The usefulness of a genetic balancer depends on characteristics in addition to the stability and genetic extent of the balancing activity. These characteristics can be grouped into two categories of experimental method: (1) ways to determine which animals carry the balancer and (2) ways to move the balancer between genetic backgrounds. The potential uses of good balancers are many, but different needs often require different balancer variants. For example, males homozygous for phenotypically wild-type balancers often are able to mate successfully, and the absence of marker mutations minimizes possible interactions with mutations to be balanced. However, balancer homozygotes and heterozygotes may not be distinguishable from each other.
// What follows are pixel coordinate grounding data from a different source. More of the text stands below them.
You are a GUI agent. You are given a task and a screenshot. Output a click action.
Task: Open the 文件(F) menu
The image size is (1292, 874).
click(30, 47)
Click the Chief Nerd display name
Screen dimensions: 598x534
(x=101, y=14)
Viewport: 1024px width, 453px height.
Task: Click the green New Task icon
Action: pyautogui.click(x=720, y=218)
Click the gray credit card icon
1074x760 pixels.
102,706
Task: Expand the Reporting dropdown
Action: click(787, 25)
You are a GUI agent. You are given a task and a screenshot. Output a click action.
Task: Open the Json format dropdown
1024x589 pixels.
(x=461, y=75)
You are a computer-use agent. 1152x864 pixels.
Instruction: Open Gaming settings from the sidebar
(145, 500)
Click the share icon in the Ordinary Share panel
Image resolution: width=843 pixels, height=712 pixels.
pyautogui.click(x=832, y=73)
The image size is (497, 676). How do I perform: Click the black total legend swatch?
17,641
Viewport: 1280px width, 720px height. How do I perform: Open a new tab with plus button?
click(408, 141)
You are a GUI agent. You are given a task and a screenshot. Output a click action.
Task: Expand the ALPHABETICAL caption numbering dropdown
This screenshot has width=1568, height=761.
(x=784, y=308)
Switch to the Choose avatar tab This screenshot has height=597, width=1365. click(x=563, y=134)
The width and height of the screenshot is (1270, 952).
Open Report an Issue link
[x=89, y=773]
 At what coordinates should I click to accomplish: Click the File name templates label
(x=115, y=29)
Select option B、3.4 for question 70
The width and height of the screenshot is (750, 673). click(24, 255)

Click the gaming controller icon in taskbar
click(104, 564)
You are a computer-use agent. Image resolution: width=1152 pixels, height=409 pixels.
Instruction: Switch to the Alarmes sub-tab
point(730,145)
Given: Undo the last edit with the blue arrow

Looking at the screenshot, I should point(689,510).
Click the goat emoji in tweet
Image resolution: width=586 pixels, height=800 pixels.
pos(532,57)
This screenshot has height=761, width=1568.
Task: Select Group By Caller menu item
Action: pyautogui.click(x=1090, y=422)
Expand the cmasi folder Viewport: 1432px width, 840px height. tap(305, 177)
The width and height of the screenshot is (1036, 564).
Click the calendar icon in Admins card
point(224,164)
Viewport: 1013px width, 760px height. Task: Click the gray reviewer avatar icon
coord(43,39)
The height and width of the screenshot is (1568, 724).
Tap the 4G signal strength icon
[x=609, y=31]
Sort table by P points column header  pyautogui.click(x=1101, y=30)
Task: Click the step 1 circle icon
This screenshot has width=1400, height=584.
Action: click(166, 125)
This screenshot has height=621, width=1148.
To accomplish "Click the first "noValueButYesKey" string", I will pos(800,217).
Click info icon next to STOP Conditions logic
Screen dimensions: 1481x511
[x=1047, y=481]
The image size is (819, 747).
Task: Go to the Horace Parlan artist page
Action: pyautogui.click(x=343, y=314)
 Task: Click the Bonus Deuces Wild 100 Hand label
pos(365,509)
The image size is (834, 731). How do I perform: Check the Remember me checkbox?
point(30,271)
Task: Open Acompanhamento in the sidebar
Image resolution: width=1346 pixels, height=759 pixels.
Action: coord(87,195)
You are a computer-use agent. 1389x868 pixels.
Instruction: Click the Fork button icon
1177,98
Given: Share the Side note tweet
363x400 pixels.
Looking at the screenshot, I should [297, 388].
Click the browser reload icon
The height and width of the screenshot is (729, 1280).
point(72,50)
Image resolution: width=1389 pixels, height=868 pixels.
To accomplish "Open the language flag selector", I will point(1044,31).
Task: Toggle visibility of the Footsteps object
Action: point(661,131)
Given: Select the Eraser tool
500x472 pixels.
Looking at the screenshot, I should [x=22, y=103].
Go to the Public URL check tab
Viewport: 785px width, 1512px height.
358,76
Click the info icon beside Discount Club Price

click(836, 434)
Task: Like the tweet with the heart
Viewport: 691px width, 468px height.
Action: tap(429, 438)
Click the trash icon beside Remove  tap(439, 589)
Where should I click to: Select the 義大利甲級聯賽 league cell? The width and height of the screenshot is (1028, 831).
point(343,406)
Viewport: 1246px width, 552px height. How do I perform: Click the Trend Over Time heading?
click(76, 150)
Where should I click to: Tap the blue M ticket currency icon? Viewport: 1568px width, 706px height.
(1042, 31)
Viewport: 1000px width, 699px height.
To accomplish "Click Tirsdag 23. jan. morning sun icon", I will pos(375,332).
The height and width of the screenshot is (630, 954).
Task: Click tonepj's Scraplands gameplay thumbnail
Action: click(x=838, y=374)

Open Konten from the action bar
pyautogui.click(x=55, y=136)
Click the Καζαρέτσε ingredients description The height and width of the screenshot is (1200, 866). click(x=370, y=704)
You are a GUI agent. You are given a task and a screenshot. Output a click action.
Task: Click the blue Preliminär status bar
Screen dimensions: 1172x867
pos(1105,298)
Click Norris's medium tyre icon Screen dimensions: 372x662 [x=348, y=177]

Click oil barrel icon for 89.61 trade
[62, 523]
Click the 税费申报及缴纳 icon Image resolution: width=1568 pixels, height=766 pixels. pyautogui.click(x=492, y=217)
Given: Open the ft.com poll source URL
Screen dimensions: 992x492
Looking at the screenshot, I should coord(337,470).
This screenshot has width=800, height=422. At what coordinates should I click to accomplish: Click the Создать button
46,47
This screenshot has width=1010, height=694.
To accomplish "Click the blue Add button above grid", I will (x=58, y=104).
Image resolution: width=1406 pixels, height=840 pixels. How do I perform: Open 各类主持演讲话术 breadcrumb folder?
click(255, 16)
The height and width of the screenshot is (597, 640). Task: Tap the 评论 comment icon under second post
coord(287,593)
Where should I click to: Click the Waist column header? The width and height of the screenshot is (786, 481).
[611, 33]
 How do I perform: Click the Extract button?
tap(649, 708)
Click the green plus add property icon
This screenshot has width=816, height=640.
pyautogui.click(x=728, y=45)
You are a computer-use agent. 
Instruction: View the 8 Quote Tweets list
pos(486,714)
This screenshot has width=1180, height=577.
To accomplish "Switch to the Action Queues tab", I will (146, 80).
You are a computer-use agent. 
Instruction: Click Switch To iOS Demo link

On the other hand, balancers marked with recessive morphological mutations are easily followed during stock maintenance, but the homozygous mutant balancer males often cannot mate. Recessive lethal or sterile variants are useful for balancing mutations that are only marginally viable as heterozygotes, since the balancer homozygotes cannot overgrow the population. Finally, dominantly marked balancers allow unequivocal identification of animals that carry the balancer without progeny testing, but render it difficult to transfer the balancer through the male. In addition to standard balancing, multiply-marked and wild-type balancers have been useful in determining balancer structure (Zetka and Rose, Genetics 131, 1992). We have isolated all these variant forms of mC6 in an effort to maximize its utility. This balancer virtually eliminates recombination in heterozygotes over the 13-25 map units covering the gene cluster on chromosome II between
lin-31 and
rol-1. The original isolate is marked with the recessive mutation
dpy-10(
e128). One variant is marked with both
dpy-10 and
unc-4 mutations, another is marked with only
unc-4, and a third is not marked. Each of these variants was shown to suppress recombination over the same interval and to the same degree as the original isolate. In addition, a novel mismatch PCR-RFLP technique was used to show that the putative wild-type mC6 no longer carries the
e128 mutation. A spontaneous lethal mutation in mC6 was obtained during passaging of a balanced lethal. Finally, gamma-irradiation integration experiments yielded an apparent insertion of a GFP construct expressed from early embryo through the adult stage (gift from Andy Fire and Kelly Liu) into mC6[
dpy-10]. This dominant marker is transferred efficiently through males, and allows easy identification of balancer heterozygotes without the potential complications of a dominant behavioral or morphological mutation. Tests are underway to demonstrate that the latter two variants retain balancing activity. Preliminary three-factor mapping experiments indicate that mC6 is an inversion, i.e. the relative order of
dpy-10 and
unc-4 is reversed relative to outside markers. These mC6 variants constitute a rich set of useful, characterized balancers for the most mutation-dense parts of chromosome II in C. elegans. This work is supported by the NIH National Center for Research Resources (NCRR).